WHAT YOU NEED TO DO ▸ Your task is to transcribe the entries below exactly, from their first line down to the line containing "Task: Click the B bypass", and to stop there.

Collected data:
=== Begin Enclosure ===

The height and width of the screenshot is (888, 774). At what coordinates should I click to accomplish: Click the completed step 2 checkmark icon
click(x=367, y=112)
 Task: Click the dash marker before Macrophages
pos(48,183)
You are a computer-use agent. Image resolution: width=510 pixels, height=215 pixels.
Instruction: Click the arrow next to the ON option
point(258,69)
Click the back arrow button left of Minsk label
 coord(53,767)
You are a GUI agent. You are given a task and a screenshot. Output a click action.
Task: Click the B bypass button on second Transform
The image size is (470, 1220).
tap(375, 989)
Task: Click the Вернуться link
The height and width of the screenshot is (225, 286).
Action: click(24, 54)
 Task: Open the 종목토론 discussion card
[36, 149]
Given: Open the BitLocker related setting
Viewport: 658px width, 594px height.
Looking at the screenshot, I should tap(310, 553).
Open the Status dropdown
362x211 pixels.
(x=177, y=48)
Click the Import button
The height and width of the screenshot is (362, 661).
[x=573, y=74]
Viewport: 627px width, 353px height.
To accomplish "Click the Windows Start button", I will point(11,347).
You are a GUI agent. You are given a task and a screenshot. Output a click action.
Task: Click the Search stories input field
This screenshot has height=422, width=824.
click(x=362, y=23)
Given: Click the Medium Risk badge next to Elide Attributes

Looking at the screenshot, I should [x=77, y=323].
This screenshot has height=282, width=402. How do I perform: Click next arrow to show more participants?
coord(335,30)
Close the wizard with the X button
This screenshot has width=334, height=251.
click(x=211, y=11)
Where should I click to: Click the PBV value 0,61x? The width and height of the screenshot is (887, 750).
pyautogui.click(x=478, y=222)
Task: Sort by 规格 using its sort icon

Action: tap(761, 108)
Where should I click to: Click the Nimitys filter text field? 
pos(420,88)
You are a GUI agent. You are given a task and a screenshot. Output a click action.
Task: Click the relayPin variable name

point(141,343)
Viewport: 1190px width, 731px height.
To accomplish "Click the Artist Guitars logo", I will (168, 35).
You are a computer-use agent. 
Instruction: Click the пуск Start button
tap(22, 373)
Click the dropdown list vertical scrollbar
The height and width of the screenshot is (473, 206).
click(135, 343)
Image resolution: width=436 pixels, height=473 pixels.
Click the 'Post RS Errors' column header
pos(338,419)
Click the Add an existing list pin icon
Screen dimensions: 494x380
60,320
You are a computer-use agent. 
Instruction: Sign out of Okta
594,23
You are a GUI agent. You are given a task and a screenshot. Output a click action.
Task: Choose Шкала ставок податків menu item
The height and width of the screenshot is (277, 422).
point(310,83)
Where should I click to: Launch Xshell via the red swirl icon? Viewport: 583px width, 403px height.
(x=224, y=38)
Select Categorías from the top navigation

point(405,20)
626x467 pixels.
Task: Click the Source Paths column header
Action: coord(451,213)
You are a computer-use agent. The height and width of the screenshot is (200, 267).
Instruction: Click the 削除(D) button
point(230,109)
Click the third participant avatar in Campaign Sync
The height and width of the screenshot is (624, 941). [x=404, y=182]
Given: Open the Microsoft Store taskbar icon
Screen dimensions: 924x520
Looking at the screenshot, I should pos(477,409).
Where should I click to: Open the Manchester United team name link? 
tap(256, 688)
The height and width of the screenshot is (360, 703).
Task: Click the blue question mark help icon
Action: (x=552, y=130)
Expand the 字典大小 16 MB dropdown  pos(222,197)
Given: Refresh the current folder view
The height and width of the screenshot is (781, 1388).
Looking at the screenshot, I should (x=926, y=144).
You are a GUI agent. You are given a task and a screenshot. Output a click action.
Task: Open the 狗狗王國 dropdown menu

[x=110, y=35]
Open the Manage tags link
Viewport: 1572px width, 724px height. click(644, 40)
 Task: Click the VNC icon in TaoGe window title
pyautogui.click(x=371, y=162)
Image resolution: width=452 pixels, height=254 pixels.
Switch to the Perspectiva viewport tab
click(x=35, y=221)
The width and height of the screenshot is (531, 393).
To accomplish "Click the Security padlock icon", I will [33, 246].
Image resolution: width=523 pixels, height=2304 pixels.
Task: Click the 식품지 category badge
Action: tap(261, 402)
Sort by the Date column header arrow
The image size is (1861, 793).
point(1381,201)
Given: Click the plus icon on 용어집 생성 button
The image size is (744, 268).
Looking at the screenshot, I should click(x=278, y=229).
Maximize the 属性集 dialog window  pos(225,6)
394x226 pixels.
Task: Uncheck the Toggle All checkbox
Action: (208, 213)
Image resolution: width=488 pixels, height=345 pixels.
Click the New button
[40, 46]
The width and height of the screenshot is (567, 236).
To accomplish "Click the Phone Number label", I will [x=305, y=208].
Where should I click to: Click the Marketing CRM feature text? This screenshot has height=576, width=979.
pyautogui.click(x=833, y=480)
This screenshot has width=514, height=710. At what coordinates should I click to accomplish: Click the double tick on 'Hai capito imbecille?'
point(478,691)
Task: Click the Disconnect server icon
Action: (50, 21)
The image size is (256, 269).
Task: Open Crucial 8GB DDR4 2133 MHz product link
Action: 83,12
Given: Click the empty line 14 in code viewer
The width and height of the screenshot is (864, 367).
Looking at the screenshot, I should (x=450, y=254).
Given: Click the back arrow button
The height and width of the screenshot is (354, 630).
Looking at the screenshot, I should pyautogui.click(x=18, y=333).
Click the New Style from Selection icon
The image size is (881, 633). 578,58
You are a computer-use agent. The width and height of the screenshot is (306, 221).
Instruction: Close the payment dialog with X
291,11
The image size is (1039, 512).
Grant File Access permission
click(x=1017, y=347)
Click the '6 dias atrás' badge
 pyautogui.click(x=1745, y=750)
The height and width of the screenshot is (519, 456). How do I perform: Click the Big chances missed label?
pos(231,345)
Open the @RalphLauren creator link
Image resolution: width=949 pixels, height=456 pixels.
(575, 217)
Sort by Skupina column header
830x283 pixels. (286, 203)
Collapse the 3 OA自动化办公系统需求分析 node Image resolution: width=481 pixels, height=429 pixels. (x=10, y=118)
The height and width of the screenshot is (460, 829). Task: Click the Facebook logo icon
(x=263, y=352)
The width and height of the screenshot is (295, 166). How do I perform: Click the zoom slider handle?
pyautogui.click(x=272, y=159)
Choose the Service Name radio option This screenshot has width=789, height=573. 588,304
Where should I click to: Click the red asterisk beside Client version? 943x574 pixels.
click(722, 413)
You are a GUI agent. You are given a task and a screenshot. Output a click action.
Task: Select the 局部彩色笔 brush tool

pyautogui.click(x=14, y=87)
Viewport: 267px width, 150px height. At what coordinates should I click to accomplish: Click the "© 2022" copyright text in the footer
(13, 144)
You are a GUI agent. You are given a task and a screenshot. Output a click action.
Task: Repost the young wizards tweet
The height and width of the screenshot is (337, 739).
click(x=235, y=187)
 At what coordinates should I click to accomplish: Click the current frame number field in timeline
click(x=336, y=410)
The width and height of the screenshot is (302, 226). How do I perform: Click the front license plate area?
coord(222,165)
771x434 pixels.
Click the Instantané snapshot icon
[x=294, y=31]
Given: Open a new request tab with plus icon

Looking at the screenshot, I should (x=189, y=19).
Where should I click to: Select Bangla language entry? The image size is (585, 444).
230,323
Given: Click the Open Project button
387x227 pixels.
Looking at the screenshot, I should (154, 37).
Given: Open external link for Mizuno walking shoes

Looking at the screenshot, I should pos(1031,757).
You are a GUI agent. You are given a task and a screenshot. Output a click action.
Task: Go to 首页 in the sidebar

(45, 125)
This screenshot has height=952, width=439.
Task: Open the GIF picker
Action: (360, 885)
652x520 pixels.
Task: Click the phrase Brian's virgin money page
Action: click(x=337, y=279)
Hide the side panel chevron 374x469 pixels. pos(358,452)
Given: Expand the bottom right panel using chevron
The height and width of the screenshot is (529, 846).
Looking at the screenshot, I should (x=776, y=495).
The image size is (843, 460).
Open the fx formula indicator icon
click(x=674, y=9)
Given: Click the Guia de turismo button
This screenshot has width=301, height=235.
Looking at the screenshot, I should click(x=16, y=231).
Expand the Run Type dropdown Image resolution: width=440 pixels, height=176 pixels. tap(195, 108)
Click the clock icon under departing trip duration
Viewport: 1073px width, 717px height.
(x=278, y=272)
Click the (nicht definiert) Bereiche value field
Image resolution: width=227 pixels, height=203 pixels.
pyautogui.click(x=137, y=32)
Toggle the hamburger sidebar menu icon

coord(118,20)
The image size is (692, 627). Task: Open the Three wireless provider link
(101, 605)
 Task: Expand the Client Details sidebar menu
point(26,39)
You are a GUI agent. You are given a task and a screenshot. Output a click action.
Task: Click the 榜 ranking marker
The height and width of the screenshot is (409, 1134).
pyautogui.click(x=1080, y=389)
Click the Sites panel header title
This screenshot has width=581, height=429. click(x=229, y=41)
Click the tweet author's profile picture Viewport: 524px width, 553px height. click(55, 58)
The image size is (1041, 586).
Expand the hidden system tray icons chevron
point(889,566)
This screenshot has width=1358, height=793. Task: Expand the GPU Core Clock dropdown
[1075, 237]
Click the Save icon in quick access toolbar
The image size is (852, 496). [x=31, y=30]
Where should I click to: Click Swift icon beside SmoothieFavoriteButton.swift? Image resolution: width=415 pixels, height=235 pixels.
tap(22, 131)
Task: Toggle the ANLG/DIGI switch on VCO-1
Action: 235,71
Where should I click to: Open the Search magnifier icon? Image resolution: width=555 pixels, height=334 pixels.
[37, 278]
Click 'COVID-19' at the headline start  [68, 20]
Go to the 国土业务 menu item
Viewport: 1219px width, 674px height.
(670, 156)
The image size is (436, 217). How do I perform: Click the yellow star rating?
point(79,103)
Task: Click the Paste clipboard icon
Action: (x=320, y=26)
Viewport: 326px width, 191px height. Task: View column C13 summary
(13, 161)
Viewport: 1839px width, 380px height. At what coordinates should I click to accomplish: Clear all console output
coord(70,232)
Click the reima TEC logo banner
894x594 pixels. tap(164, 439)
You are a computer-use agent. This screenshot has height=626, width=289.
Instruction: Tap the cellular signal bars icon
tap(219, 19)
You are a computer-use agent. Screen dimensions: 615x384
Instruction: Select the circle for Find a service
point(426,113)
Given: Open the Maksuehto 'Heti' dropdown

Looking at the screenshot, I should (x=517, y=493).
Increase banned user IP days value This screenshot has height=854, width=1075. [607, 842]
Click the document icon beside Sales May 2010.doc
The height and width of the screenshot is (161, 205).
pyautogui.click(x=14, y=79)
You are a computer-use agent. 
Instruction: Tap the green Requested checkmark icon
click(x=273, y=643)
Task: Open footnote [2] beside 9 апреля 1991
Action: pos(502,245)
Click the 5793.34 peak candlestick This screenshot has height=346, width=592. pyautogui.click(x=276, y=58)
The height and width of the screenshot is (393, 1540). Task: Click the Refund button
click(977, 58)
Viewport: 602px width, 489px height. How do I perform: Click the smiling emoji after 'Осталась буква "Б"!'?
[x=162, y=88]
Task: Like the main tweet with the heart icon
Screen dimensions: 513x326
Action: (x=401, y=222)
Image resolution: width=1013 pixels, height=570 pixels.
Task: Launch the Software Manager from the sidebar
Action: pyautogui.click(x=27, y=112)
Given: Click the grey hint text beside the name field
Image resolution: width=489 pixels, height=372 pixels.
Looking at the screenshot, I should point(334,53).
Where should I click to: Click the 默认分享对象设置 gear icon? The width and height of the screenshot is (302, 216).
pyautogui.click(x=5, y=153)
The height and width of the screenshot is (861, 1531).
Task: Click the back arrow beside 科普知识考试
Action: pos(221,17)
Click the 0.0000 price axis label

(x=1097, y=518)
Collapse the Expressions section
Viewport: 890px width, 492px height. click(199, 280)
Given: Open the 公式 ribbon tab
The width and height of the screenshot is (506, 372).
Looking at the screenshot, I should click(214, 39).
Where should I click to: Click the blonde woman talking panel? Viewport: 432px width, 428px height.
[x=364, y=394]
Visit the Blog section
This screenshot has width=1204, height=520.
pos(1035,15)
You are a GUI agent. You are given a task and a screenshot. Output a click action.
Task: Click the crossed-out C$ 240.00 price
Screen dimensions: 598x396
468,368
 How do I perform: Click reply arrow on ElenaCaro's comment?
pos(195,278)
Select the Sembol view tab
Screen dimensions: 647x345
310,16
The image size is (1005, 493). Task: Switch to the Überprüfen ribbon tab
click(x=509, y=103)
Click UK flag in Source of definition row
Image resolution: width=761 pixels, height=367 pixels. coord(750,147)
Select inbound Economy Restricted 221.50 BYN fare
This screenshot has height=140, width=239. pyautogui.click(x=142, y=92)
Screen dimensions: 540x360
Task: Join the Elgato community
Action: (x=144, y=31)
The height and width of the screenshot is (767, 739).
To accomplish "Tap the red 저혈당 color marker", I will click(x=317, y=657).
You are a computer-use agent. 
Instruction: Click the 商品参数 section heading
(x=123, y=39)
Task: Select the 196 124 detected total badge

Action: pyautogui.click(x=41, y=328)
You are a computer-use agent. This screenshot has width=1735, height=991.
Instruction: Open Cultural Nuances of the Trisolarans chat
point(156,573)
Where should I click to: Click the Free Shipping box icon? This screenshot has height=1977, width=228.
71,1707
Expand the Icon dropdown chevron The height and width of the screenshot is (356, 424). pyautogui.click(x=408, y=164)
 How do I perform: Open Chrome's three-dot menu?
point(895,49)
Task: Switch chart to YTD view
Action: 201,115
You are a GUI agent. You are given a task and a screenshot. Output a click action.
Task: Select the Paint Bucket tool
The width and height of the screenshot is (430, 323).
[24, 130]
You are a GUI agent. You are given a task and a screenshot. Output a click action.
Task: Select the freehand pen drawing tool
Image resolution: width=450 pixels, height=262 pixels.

=== End Enclosure ===

YOUR RESPONSE ▸
The height and width of the screenshot is (888, 774). At what coordinates should I click to accomplish: Click the completed step 2 checkmark icon
click(x=367, y=112)
 Task: Click the dash marker before Macrophages
pos(48,183)
You are a computer-use agent. Image resolution: width=510 pixels, height=215 pixels.
Instruction: Click the arrow next to the ON option
point(258,69)
Click the back arrow button left of Minsk label
 coord(53,767)
You are a GUI agent. You are given a task and a screenshot. Output a click action.
Task: Click the B bypass button on second Transform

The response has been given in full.